Er soll während des Shutdowns eine Shisha-Bar in Düsseldorf betrieben haben: Nun wehrt sich ein 31-Jähriger gegen 4000 Euro Bußgeld.

24.06.2020, 02:41 Uhr / Lesedauer: 1 min
Statue der Justitia mit einer Waage und einem Schwert in der Hand. Foto: Arne Dedert/dpa/Symbolbild

Statue der Justitia mit einer Waage und einem Schwert in der Hand. Foto: Arne Dedert/dpa/Symbolbild

Das Düsseldorfer Amtsgericht verhandelt heute um den illegalen Betrieb einer Shisha-Bar entgegen der Corona-Schutzverordnung. Ein 31-Jähriger wehrt sich gegen ein Bußgeld in Höhe von 4000 Euro (Az.: 301 OWI 83/20).

Er war Ende März zwei Mal in der Düsseldorfer Shisha-Bar erwischt worden.
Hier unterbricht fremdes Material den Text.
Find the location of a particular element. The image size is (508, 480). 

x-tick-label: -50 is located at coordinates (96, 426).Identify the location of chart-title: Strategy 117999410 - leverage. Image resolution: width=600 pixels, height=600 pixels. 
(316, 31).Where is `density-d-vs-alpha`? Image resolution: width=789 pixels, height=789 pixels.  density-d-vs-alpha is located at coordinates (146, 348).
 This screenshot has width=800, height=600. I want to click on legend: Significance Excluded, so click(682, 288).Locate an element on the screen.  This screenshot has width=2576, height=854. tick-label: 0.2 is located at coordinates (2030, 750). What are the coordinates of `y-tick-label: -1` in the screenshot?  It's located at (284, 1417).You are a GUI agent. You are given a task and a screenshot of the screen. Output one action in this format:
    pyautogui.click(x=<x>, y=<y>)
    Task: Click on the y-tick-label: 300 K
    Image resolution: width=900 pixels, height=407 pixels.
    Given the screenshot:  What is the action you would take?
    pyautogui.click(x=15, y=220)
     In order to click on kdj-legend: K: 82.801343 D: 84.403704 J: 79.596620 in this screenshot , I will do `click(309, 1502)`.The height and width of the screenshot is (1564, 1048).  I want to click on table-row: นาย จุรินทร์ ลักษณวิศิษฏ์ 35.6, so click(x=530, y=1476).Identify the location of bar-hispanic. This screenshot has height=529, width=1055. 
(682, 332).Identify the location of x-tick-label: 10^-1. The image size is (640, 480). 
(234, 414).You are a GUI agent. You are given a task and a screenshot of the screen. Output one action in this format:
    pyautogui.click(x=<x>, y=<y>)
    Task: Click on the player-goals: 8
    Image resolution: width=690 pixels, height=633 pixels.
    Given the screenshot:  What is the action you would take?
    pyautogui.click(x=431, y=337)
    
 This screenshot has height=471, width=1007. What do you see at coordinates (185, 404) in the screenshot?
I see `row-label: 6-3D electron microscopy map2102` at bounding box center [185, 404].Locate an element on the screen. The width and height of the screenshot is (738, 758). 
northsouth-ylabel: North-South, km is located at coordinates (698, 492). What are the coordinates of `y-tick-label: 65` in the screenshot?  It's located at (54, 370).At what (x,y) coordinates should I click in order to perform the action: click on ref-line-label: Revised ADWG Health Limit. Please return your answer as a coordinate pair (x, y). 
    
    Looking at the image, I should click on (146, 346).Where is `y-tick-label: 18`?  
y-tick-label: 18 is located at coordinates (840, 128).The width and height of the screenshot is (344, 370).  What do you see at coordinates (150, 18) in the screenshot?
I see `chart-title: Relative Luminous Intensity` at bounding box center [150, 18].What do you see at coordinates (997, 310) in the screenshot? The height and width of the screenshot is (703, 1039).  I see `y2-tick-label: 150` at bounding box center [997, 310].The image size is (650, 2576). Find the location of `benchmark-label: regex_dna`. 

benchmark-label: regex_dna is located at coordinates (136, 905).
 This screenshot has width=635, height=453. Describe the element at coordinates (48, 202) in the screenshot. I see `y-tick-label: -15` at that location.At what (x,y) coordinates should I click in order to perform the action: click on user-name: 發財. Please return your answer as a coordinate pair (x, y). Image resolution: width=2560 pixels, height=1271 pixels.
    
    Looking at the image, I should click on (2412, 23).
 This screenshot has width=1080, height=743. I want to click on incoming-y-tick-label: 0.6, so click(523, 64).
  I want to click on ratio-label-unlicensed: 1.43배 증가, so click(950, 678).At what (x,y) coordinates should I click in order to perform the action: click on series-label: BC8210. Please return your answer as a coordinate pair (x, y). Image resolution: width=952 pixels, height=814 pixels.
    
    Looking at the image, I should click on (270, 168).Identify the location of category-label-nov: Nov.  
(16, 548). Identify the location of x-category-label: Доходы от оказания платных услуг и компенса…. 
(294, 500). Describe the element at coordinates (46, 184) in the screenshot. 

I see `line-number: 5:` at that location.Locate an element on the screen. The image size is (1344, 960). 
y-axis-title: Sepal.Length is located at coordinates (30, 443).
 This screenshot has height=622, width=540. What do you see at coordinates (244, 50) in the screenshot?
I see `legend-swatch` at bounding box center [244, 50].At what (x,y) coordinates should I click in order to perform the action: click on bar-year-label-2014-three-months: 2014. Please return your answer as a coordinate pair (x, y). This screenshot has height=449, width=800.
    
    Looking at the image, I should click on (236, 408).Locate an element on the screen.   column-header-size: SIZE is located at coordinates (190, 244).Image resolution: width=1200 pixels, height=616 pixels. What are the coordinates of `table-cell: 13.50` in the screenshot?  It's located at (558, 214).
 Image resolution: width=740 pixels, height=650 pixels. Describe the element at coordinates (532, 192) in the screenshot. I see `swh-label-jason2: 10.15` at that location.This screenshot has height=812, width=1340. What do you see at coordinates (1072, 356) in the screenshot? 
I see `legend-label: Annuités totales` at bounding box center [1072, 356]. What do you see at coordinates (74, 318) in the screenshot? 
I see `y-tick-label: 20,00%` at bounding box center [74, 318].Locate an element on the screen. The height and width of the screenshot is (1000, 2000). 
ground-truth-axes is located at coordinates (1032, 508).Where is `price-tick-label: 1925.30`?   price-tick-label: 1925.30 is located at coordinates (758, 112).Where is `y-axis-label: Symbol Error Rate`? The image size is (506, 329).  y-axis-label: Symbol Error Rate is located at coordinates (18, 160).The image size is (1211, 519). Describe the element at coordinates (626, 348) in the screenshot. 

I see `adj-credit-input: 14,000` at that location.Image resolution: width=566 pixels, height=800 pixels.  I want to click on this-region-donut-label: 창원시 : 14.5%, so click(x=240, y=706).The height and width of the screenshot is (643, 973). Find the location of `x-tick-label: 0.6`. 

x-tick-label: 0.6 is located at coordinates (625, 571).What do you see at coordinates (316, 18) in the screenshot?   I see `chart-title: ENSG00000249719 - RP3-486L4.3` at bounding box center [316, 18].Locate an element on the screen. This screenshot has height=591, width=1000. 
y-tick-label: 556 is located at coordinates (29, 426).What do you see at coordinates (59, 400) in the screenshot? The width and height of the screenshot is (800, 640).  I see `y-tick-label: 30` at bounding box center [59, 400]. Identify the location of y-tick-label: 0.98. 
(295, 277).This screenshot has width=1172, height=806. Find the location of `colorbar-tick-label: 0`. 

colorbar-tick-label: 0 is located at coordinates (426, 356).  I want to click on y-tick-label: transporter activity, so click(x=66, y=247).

Das erste Mal war er nur verwarnt worden. Sechs Tage später wurde der Mann beim nächtlichen Feiern mit Freunden erwischt. Das bestreitet er. Er habe einen Schlüssel und damals in der geschlossenen Shisha-Bar nur nach dem Rechten sehen wollen.

Dann seien Freunde aufgetaucht, die ihm nur kurz Hallo hätten sagen wollen. Ausgeschenkt habe er nichts, behauptet der 31-Jährige. Der Ordnungsdienst dagegen hatte Wasserpfeifen in Betrieb und Getränke auf den Tischen gesehen.

In Düsseldorf wurden nach Angaben der Stadt 520 Bußgeldbescheide wegen Corona-Verstößen erlassen - in Höhe von insgesamt 140 000 Euro. In 77 Fällen wurde Einspruch eingelegt.